Preheat the oven to 375.
Cut up the butter into 4-6 small pieces and place them evenly around the top of the apples in the pie pan, then transfer the top crust dough circle to the top of the pie. (I’m not providing lattice instructions [you can look it up online, it’s not hard] – you’d still make an entire top crust, but you’d have to cut the top crust into strips and weave them across before sealing the edges.) Fold the overhanging edges of the bottom crust over the top and squeeze it with your fingers to meld the two pieces of dough together. You can plug any holes with your leftover dough scraps, but try to fuse them with the existing pie as well as you can. After you’ve sealed the edges, you can use a pretty edging pattern (fork tines, crimping with fingers, etc.) if you’d like, or you can trim the whole pie to make a neat circle.
Cut slits in the top crust with a sharp knife. You can get creative if you’re fairly dexterous – I made the Texas A&M logo one time, but other than that, I usually keep it simple and just cut the slits into a star shape.
Bake the pie at 375 for 50 minutes. Put a foil-covered cookie sheet under the pie in case any of it bubbles over (this does sometimes happen to me, and trust me, apple-sugar juice burning on the bottom of your oven is not a smell you want to linger in your kitchen). After 50 minutes, check the pie. If the edges are getting dark brown but the center crust is still raw-looking, put a pie guard around the edges or cover all the edges with foil, and put the pie back in the oven. My apple pies usually take between 65 and 75 minutes to fully bake, but I do have to check them every 5-10 minutes after the first 50-minute check.

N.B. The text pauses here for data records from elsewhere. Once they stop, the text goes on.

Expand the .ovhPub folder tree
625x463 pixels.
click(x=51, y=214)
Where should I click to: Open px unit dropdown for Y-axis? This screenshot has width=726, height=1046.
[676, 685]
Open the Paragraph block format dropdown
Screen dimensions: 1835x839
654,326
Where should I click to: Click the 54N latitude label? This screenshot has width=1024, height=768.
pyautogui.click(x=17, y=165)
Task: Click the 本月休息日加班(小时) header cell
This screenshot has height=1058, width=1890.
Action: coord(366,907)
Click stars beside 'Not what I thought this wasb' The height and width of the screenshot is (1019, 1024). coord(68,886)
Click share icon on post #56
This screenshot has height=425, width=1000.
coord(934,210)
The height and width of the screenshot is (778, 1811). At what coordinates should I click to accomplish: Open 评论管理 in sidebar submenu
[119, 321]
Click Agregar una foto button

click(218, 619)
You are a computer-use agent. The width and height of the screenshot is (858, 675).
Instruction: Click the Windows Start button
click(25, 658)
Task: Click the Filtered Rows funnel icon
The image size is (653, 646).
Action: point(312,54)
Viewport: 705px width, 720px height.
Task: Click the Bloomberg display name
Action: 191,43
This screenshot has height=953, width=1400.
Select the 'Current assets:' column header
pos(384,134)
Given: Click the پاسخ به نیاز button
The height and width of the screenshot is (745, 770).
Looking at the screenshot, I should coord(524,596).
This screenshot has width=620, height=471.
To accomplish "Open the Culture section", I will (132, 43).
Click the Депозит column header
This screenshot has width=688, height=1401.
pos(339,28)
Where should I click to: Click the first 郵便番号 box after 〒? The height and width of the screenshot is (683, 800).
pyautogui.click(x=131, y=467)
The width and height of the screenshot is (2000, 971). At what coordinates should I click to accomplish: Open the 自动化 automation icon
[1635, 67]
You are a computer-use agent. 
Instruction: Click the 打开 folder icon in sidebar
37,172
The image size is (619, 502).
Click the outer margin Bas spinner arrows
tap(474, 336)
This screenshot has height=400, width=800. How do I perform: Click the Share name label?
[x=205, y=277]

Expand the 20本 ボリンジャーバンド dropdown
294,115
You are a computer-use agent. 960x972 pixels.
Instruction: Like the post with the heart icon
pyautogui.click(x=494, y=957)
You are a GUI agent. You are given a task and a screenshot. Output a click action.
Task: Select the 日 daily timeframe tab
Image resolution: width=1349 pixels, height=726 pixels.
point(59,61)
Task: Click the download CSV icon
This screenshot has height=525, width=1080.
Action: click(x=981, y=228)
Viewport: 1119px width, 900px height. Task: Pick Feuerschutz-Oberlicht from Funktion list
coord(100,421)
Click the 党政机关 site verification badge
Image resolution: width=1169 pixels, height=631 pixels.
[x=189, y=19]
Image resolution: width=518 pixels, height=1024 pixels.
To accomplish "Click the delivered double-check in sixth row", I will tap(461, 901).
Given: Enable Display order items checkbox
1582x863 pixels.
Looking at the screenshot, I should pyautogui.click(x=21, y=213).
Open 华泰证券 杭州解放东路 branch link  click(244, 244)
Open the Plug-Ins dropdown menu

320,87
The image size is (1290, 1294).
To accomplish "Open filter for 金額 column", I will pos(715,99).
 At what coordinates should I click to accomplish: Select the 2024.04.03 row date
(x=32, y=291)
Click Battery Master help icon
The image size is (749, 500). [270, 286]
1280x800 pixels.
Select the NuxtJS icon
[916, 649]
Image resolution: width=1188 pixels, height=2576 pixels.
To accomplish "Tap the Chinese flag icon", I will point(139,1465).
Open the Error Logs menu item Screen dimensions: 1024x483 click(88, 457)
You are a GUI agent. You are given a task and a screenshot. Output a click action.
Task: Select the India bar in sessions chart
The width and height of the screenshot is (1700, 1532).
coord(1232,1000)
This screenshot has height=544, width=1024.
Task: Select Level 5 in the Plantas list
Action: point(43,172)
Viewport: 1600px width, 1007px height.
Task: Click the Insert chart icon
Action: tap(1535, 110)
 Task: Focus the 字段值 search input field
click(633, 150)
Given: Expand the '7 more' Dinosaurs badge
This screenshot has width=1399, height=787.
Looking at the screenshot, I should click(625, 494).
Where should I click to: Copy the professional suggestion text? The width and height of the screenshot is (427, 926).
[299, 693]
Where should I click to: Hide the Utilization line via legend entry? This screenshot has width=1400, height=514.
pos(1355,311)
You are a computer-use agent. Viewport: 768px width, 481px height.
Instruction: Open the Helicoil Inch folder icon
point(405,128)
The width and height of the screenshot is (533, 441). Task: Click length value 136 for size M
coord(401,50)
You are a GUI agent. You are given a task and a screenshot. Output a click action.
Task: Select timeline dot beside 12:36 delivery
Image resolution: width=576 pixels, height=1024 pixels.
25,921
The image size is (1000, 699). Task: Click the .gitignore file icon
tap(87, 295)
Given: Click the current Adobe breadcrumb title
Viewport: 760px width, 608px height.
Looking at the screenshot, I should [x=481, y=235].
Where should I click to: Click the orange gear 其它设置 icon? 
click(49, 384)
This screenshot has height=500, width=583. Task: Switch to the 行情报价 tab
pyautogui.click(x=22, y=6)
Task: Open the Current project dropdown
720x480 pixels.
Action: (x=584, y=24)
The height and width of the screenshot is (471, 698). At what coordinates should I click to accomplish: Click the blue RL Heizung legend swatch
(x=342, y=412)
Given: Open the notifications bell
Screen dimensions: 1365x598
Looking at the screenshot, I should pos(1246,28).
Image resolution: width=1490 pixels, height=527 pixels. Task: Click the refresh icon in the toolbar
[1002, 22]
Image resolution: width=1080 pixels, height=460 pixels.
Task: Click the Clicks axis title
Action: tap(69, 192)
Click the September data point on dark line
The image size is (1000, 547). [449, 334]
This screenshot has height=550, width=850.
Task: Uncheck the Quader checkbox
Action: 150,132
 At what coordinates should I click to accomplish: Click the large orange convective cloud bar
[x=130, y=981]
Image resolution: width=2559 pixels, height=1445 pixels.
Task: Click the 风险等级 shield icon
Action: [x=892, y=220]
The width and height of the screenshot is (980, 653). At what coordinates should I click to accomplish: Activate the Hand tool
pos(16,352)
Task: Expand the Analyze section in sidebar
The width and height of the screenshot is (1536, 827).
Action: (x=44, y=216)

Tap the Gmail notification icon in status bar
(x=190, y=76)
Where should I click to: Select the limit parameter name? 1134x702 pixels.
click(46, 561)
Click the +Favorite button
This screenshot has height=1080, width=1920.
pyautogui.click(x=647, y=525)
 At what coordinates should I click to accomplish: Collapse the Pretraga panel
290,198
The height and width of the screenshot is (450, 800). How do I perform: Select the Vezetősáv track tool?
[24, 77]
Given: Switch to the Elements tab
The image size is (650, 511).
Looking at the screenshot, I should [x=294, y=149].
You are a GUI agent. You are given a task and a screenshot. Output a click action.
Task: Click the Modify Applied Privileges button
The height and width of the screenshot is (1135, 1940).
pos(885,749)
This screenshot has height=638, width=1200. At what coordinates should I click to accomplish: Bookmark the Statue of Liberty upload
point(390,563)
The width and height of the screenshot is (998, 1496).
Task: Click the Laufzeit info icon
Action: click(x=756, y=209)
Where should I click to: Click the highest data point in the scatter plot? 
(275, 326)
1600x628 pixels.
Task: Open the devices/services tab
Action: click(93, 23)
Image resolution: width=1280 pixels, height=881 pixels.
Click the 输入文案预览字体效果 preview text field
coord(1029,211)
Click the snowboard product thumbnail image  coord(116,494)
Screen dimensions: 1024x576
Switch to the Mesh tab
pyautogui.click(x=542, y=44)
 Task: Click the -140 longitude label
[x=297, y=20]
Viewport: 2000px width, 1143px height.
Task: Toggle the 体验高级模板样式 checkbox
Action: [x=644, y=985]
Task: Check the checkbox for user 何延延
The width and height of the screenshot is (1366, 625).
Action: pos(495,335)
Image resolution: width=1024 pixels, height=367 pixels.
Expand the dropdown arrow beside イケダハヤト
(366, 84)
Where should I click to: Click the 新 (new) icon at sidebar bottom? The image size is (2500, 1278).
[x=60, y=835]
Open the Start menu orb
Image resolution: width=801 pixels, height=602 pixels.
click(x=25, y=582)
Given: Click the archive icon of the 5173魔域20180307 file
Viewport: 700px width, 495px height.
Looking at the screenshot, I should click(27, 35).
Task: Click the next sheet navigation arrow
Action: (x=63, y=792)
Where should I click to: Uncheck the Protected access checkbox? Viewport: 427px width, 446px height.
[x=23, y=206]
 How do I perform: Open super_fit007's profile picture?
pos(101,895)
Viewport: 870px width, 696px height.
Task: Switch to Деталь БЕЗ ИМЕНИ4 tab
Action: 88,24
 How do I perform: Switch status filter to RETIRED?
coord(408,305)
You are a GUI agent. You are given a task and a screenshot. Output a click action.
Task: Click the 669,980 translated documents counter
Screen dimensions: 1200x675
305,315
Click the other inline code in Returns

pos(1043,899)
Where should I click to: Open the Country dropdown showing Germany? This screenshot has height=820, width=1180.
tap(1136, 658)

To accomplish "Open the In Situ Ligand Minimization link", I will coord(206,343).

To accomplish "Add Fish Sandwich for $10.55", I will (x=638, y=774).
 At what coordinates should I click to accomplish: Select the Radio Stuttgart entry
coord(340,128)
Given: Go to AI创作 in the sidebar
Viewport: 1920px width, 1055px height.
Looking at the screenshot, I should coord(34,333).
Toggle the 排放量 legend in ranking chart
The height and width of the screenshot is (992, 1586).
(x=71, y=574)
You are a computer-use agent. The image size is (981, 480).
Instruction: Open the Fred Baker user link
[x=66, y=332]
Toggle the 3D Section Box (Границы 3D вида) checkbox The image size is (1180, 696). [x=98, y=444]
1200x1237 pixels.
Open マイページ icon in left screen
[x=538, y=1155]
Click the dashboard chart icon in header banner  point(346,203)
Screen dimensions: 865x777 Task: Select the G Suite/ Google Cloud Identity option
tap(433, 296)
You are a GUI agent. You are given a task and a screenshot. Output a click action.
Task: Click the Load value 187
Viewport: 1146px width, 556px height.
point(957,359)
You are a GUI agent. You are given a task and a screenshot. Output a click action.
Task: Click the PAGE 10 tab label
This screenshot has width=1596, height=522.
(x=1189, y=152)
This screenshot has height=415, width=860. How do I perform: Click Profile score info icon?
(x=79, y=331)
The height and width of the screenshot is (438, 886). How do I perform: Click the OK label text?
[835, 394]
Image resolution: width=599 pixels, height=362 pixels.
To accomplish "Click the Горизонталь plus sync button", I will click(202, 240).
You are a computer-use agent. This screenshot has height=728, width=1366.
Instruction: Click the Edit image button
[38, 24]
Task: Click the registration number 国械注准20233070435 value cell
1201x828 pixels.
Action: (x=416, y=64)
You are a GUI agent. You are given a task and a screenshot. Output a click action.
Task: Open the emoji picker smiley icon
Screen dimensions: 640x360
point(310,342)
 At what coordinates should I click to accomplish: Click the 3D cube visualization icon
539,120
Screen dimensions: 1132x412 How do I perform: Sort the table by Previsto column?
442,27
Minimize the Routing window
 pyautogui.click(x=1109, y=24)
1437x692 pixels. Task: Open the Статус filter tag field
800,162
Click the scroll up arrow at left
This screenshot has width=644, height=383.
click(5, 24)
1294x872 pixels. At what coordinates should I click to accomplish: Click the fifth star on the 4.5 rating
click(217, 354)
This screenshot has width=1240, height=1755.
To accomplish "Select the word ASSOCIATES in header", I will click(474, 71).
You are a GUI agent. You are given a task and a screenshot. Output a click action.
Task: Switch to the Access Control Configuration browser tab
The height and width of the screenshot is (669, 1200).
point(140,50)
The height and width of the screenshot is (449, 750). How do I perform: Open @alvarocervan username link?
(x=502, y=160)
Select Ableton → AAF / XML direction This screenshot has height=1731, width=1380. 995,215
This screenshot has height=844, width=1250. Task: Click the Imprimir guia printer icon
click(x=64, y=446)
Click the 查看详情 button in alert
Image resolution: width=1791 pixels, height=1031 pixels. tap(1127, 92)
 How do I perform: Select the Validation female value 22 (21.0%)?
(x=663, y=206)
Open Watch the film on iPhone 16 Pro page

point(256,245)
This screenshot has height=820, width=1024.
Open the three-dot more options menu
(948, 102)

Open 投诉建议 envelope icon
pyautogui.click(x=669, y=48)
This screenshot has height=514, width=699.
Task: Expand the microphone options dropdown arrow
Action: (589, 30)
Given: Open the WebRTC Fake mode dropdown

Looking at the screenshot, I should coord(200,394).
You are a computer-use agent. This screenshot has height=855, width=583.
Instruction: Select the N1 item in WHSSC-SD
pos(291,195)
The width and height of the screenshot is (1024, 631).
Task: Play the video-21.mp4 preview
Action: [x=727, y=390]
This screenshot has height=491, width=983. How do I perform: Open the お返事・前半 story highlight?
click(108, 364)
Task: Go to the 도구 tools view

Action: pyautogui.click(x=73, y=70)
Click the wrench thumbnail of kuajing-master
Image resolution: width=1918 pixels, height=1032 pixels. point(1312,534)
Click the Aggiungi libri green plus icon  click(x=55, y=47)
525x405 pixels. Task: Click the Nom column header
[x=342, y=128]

When the pie is done (when the crust is golden brown all over, including on the bottom, if you have a glass pan – I mean, it should be golden-brown on the bottom anyway, but if you don’t have a glass pan you won’t be able to tell), take it out and put it on a cooling rack. If you can stand it, don’t cut into it for a few hours – the filling needs to set.
(For reference, this photo is of a completely raw pie crust. It’s a lattice, but I couldn’t find another raw pie photo on my roll. No part of the crust should look like this when your pie is done!)
I enjoy this pie best cold, to be honest, but it’s great warmed back up and served with vanilla ice cream too, of course.